Confession: just before a deadline, I usually wrestle with an overwhelming urge to give up and give in to the discomfort of the unknown. My process is very much driven by the unfolding imagery and I won’t always have the final image envisioned, even when near a deadline. But I cannot give up. The artwork is coming. I must focus all my energy on the work that is about to be born. There is no going back.

For the current Embodiment show, the birth of this figurative series was no different. I was laboring intensely for the work to arrive complete while the deadline was fast approaching. Then came “transition” and hopelessness harassed me. But the next thing I knew, the work was there suddenly, and clearly before me. Without realizing it, I had been painting all about the idea of birth and deadlines! The veil was lifted and the imagery was speaking. The figure was the artist, while the floral elements represented the ideas, inspiration and completed artwork that we as creatives labor to bring to full term.

With excitement, I began to research the roots of the word “deadline” (and yes, it’s pretty grim). I wondered how I could reframe this negative motivation?

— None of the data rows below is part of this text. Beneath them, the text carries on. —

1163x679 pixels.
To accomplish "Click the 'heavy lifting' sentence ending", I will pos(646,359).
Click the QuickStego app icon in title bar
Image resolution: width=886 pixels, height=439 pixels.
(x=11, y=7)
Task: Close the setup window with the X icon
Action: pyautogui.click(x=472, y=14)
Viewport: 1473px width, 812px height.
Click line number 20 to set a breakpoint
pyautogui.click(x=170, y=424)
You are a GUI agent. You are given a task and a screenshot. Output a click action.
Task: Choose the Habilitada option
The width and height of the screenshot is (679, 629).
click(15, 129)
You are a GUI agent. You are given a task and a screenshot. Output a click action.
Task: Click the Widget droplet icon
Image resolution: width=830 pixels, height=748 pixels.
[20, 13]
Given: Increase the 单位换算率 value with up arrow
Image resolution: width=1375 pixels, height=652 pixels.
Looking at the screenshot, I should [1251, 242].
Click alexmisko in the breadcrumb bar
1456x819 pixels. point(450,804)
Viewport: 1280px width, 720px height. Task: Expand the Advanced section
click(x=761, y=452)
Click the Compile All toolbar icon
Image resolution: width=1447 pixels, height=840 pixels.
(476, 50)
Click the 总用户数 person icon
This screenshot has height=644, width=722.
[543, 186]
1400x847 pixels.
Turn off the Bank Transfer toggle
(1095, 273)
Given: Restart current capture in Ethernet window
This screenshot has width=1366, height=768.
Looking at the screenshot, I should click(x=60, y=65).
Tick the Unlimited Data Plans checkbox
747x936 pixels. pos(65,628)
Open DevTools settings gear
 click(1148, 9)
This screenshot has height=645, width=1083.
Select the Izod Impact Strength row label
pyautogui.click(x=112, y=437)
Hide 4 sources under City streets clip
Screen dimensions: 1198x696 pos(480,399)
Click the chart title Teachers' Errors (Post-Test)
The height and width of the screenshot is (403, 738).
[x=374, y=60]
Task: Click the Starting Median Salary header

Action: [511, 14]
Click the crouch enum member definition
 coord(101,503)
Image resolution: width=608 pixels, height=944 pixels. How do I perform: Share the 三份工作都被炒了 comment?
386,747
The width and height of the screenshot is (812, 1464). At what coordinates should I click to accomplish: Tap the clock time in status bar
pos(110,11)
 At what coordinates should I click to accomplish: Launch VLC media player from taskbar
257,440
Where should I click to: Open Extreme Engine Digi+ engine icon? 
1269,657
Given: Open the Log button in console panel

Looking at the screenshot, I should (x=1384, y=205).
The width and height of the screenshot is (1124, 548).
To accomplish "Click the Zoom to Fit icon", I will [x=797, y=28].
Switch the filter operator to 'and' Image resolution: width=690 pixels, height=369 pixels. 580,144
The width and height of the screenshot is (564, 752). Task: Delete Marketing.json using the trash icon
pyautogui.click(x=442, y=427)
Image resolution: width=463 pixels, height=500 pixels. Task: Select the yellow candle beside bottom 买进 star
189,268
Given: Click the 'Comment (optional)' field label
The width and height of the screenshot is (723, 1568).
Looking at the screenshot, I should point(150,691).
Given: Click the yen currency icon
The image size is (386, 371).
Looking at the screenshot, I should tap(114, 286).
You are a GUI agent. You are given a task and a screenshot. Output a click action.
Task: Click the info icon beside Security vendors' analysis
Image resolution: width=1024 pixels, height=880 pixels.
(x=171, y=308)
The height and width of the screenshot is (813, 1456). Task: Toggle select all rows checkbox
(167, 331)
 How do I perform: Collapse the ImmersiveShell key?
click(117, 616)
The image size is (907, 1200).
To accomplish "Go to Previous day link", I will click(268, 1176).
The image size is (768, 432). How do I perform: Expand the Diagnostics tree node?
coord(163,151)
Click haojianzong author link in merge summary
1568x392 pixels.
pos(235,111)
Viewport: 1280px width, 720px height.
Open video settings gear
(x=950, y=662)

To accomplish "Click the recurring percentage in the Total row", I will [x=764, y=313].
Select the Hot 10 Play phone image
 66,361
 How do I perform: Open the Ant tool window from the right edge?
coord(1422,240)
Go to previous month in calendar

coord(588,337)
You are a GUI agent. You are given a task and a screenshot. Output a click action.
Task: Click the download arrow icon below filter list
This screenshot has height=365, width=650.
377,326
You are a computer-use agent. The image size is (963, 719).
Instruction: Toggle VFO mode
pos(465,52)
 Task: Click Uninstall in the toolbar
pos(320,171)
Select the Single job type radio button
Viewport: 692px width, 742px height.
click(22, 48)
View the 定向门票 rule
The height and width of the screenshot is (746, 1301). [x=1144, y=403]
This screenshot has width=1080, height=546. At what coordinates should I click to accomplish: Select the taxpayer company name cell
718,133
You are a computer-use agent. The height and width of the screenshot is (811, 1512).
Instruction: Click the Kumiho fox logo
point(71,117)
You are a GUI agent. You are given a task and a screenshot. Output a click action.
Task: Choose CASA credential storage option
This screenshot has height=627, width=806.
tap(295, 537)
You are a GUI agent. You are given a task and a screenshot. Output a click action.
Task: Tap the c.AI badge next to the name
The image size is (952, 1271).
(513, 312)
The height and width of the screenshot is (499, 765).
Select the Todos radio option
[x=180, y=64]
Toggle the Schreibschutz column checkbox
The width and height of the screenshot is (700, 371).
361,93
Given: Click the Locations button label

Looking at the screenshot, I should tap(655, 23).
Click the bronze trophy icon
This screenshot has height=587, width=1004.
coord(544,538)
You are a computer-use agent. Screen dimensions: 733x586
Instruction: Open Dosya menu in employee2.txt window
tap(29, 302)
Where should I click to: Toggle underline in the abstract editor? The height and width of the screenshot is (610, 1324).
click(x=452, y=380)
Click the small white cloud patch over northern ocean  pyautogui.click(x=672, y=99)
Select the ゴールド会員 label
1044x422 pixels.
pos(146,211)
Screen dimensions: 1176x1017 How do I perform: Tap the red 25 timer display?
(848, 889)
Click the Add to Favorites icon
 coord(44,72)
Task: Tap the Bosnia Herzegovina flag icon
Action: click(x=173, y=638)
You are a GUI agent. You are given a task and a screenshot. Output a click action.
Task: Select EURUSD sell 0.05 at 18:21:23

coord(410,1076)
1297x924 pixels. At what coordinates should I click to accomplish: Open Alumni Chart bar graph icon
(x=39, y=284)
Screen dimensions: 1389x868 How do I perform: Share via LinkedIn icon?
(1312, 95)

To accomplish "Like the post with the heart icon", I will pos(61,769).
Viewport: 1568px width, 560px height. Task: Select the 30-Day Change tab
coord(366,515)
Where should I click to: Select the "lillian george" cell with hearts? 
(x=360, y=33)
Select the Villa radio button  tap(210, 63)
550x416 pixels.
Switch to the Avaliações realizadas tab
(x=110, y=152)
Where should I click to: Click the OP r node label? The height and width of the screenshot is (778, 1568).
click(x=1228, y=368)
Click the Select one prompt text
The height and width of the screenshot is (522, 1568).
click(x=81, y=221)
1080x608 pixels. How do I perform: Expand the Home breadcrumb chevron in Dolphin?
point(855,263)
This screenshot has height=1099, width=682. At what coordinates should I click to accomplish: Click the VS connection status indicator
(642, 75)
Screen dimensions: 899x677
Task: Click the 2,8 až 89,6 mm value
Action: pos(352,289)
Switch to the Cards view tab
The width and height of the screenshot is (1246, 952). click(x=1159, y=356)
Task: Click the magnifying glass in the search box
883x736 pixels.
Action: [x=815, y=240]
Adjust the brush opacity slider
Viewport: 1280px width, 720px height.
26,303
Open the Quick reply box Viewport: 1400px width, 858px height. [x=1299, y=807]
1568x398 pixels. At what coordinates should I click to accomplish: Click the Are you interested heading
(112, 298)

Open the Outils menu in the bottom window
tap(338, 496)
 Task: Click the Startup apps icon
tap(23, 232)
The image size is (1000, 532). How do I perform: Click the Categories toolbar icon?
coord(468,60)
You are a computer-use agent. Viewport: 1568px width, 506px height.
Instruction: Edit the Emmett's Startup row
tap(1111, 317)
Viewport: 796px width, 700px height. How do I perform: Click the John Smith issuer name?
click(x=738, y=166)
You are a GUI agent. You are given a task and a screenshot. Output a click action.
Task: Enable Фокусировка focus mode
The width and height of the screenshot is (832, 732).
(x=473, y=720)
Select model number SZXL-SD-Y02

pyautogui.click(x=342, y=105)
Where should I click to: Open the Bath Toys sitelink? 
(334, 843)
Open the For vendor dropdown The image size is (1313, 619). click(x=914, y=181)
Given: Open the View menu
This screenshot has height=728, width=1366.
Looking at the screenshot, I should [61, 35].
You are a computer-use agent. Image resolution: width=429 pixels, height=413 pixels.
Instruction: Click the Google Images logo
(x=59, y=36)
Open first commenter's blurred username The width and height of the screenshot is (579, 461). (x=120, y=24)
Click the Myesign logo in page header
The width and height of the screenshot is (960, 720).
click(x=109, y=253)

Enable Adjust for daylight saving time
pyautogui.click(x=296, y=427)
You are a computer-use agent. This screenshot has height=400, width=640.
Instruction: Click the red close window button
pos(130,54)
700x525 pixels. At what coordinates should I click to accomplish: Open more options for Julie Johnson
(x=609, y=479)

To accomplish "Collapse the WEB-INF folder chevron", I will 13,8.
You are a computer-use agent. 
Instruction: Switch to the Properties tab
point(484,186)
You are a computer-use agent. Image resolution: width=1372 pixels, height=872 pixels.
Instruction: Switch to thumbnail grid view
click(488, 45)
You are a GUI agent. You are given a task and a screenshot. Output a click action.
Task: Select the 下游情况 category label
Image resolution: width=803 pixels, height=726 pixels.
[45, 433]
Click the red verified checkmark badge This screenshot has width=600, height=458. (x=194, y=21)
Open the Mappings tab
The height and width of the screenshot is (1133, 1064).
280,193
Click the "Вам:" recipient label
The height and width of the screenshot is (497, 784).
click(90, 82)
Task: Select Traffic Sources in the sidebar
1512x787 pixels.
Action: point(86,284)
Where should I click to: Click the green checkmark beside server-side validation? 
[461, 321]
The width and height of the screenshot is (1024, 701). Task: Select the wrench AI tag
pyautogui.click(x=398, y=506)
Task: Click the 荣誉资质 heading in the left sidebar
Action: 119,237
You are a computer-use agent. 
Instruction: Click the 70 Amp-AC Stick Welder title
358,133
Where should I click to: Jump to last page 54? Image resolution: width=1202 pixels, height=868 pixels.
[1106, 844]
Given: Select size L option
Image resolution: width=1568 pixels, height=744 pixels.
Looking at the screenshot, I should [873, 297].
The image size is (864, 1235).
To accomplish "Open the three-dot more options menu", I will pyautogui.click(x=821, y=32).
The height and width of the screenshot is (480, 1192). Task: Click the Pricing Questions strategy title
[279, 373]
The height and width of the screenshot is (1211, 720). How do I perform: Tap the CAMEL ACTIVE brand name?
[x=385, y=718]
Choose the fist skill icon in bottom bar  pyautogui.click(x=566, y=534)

In a world that seems overly driven by fear, hurry and endless “to-dos,” how could I be a change-agent and not a contributing member, driven by a word that casts such a dismal spell? Shortly into my deadline investigations I stumbled upon the perfect counterpoise: Walt Whitman’s poem “Song of the Open Road.” Whitman’s exuberance and zest for life has always resonated with my own spirit and I immediately saw the antidote to my overwhelm hidden within the lines of the poem.

Artists begin by knowing that they need to capture or harness an idea. This conception is paramount to the work they were made to do. (Each line of the poem here are the titles of the four new paintings)

there are divine things more beautiful than words can tell”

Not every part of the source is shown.